The Maryland Million delivers – even during a pandemic. The Mid-Atlantic’s best racing day – debate if you want – annually brings a bit of everything and did so again Saturday. There were fans (not many, but welcome back) at Laurel Park, and they were having a good time. Chalky favorites Hello Beautiful and Fiya won. So did longshots Glengar and Beltway Bob. Stallion Great Notion won four races. So did jockey Sheldon Russell, who edged a triple by Trevor McCarthy.
Start with the fans, allowed at Laurel in limited numbers and with social distancing even if some parts of the building were closed and the outdoor owner/trainer/breeder/VIP hospitality area was limited to one tent (no tables) and some food trucks. Early in the day, a crew of railbirds encouraged jockeys and horses going by in the post parade and followed up with cheers and/or jeers for the winning jockey walking back after each race.
“Genius . . . Genius,” one grateful fan called to Russell after the jockey won the Turf with Pretty Good Year. Russell acknowledged the good wishes, and the “Sheldon . . . Sheldon . . . Sheldon” chant from some others in the group before making a point.
“You guys come to my wedding, always my wedding but when we’re warming up the horses you’re shouting at Trevor, ‘Champ, hey champ, you’re the best.’ Where are you then?”
Russell may have thought he got the last word, but his fan club wasn’t finished.
“That’s a lie, that’s a lie, we don’t do that. We love Sheldon.”
The cackling would still be going on but there were more races. Russell capped his day with a score in the Classic two races later.
Late the day, the crowd along the rail swelled to include a pack of exercise riders. Now they were having fun – heckling, cheering, laughing, shouting and getting responses. Again, Russell appreciated the enthusiasm.
“It’s nice to have them back out at the track,” he said. “They’ve been locked down and just unable to be here. We miss them as riders. I love that excitement.”
Cashing in the Classic
Butch Reid the trainer might want to start listening to Butch Reid the bettor after Monday Morning Qb rebounded from a dismal 11th on the turf in the Jimmy Murphy Stakes at Pimlico on Preakness Day to win the $150,000 Classic. The 3-year-old, by Maryland stallion Imagining, paid $15.60 while defeating 4-year-old Maryland-bred (by Kentucky stallion Paynter) favorite Harpers First Ride by 3 1/4 lengths.

_TASK LIST:_
1. In the Maryland Million racing report, which horse did Sheldon Russell ride to win the Turf?
2. Continue the Maryland Million racing report from its final sentence.

_SUPPLIED ENTRIES:_
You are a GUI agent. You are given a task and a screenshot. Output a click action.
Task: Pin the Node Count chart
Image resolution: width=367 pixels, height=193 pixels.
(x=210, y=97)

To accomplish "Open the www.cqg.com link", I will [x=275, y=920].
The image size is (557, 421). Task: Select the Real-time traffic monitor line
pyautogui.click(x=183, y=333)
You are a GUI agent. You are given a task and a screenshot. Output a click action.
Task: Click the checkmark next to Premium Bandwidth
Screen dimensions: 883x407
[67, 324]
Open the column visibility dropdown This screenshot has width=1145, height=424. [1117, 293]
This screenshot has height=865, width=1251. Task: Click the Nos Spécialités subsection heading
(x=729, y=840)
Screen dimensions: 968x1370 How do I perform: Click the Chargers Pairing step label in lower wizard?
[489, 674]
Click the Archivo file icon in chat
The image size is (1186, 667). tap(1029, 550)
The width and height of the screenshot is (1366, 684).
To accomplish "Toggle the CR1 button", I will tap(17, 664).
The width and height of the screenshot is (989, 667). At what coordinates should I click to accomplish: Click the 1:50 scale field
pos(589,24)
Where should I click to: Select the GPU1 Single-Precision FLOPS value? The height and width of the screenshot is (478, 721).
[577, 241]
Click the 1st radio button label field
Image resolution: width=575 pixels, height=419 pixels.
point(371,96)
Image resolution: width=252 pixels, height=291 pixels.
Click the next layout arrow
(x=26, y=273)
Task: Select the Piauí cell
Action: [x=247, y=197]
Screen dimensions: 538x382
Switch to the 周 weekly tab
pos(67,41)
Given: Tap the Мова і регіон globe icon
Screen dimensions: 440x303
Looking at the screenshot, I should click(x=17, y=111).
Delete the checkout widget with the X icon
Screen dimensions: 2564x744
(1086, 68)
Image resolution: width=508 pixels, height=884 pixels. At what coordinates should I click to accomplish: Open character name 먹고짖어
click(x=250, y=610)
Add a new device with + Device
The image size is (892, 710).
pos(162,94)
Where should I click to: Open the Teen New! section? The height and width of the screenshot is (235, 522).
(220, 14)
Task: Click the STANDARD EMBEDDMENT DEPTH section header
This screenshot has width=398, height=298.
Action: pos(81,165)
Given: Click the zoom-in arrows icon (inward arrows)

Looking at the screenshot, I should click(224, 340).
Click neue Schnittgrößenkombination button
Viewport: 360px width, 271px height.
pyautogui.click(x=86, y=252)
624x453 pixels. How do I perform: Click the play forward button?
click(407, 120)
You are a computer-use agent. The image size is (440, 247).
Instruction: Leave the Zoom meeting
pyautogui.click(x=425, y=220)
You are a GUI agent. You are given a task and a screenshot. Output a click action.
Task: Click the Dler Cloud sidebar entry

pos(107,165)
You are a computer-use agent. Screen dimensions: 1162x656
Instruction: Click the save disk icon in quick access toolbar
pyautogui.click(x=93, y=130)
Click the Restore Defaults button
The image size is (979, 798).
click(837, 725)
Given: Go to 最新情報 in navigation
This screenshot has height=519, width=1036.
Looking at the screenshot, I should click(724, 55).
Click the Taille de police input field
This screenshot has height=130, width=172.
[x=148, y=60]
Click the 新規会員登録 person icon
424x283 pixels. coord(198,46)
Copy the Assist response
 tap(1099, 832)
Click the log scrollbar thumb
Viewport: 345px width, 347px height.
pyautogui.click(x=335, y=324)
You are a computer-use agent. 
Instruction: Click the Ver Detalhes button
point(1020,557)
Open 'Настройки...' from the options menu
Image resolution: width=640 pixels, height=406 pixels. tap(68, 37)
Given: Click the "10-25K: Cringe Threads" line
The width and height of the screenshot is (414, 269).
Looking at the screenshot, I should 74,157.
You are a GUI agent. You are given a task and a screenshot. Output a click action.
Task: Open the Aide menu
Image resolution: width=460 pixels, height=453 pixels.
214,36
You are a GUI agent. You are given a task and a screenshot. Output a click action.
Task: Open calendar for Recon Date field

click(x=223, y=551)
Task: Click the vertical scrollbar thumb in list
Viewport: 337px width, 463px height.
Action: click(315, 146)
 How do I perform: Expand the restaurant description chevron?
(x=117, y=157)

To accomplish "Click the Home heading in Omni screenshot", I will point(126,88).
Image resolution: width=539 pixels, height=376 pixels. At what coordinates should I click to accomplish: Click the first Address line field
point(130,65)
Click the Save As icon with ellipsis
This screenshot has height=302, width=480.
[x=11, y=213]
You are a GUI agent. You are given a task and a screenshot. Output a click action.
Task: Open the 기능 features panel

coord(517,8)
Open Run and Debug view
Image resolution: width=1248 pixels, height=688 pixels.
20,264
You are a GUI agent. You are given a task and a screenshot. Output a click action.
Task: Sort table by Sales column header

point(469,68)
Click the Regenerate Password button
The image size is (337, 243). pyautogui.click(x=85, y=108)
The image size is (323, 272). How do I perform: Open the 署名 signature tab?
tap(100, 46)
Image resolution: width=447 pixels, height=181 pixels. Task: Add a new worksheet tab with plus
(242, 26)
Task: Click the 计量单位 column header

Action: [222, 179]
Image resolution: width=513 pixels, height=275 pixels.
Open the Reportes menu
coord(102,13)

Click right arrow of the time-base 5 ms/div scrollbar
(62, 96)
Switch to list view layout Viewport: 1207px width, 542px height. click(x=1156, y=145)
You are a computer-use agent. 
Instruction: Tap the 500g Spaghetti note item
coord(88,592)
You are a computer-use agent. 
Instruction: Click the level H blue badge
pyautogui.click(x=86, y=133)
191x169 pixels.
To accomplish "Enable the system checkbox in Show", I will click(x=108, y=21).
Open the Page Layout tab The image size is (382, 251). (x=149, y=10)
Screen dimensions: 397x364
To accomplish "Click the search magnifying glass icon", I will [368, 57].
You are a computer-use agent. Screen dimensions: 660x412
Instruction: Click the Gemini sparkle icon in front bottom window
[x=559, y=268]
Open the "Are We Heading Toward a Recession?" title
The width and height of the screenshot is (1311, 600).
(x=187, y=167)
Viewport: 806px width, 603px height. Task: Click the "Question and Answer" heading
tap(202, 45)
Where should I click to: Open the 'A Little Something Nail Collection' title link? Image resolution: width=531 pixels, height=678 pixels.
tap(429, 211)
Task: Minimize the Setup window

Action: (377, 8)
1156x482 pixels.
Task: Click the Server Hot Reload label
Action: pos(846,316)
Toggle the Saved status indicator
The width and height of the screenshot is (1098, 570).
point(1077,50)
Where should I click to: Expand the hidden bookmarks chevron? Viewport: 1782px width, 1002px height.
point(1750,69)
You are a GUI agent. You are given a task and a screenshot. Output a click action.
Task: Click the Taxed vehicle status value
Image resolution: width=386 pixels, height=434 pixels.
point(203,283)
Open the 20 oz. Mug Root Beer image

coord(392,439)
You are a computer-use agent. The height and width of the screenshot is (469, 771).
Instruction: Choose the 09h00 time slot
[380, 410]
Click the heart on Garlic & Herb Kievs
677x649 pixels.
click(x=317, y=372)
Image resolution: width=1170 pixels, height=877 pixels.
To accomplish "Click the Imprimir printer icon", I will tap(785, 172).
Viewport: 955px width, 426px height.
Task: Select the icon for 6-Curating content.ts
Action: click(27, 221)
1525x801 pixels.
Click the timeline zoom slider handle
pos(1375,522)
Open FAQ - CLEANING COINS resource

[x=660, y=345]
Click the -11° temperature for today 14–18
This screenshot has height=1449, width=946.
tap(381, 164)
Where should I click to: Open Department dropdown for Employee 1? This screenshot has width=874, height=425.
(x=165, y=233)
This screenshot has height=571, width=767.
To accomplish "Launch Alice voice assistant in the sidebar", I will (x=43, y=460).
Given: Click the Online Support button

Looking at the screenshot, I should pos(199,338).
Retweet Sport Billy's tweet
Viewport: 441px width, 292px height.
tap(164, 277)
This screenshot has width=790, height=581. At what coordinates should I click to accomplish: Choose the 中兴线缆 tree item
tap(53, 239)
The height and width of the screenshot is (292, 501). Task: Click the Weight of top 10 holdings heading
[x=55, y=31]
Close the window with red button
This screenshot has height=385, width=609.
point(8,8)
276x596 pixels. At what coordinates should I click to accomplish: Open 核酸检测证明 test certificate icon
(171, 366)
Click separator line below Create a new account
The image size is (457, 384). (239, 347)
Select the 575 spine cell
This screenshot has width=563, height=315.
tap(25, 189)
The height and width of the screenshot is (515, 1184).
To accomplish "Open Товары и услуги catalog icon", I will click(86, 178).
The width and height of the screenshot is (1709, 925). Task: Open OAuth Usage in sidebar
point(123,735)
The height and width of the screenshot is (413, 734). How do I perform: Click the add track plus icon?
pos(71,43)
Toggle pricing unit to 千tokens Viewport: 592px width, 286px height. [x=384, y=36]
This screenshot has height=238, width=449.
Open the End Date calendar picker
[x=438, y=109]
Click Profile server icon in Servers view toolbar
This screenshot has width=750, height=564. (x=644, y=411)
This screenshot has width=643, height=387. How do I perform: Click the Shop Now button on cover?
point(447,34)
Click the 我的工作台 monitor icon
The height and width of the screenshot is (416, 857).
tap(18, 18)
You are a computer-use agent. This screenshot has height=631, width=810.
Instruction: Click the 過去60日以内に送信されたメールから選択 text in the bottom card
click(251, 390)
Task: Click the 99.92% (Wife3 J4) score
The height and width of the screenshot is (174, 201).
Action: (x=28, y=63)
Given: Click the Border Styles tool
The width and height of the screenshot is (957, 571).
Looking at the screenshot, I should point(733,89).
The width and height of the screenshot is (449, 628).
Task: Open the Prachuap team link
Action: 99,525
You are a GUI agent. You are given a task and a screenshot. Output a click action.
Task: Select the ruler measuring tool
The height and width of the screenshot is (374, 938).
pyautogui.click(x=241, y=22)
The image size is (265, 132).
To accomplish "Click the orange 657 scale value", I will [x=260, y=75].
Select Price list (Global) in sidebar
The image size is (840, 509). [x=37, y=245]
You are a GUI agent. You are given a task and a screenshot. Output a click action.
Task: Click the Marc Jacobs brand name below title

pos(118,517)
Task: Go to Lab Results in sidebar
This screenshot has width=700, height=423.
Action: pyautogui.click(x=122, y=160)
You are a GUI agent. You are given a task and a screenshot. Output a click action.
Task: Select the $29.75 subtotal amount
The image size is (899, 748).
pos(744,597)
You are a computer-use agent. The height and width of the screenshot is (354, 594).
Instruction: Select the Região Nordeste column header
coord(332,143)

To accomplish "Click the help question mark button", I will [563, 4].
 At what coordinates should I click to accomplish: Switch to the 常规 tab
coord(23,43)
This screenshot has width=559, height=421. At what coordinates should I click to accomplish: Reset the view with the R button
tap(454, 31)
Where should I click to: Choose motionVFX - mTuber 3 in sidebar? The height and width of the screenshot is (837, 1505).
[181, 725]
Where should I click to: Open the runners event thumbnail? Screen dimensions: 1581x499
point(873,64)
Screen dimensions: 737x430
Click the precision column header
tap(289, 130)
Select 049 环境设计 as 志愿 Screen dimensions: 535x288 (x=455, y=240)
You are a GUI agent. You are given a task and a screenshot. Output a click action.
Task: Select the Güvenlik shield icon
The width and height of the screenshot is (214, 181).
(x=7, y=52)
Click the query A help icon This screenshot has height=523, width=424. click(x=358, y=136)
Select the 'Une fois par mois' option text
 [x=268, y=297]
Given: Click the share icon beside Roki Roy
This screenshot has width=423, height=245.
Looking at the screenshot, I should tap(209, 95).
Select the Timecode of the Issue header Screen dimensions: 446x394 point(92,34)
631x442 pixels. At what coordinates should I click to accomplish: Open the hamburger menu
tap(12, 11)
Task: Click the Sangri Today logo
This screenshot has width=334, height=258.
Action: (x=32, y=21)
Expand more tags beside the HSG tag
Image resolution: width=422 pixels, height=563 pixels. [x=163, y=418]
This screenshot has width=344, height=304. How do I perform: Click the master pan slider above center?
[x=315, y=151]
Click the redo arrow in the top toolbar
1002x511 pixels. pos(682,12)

_EXERCISE ANSWERS:_
1. Pretty Good Year

2.
Reid was counting on a big effort, even though his horse lost his last start by almost 19 lengths.
“I thought he was going to run big,” the trainer said. “As just a gambler, and not even thinking about being a trainer, turf to dirt is one of my favorite angles. Unfortunately, I lost all my money gambling today, so I didn’t have anything left to bet on him.”
Reid cashed anyway, as Monday Morning Qb became just the second 3-year-old to win the Classic and won for the third time in seven starts for Cash Is King Stable and LC Racing. Monday Morning Qb sold to Cash Is King’s Chuck Zacney for $25,000 as a yearling at Fasig-Tipton Midlantic in 2018 and has since grown into a powerful colt whose future rose with a victory in the Heft Stakes at Laurel late last year and a fourth in the Grade 3 Withers early this year only to get paused by the pandemic and some growing pains. Seven months on the sidelines, much of it at Eisaman Equine in Florida, sent the dark bay to the Federico Tesio at Laurel in early September.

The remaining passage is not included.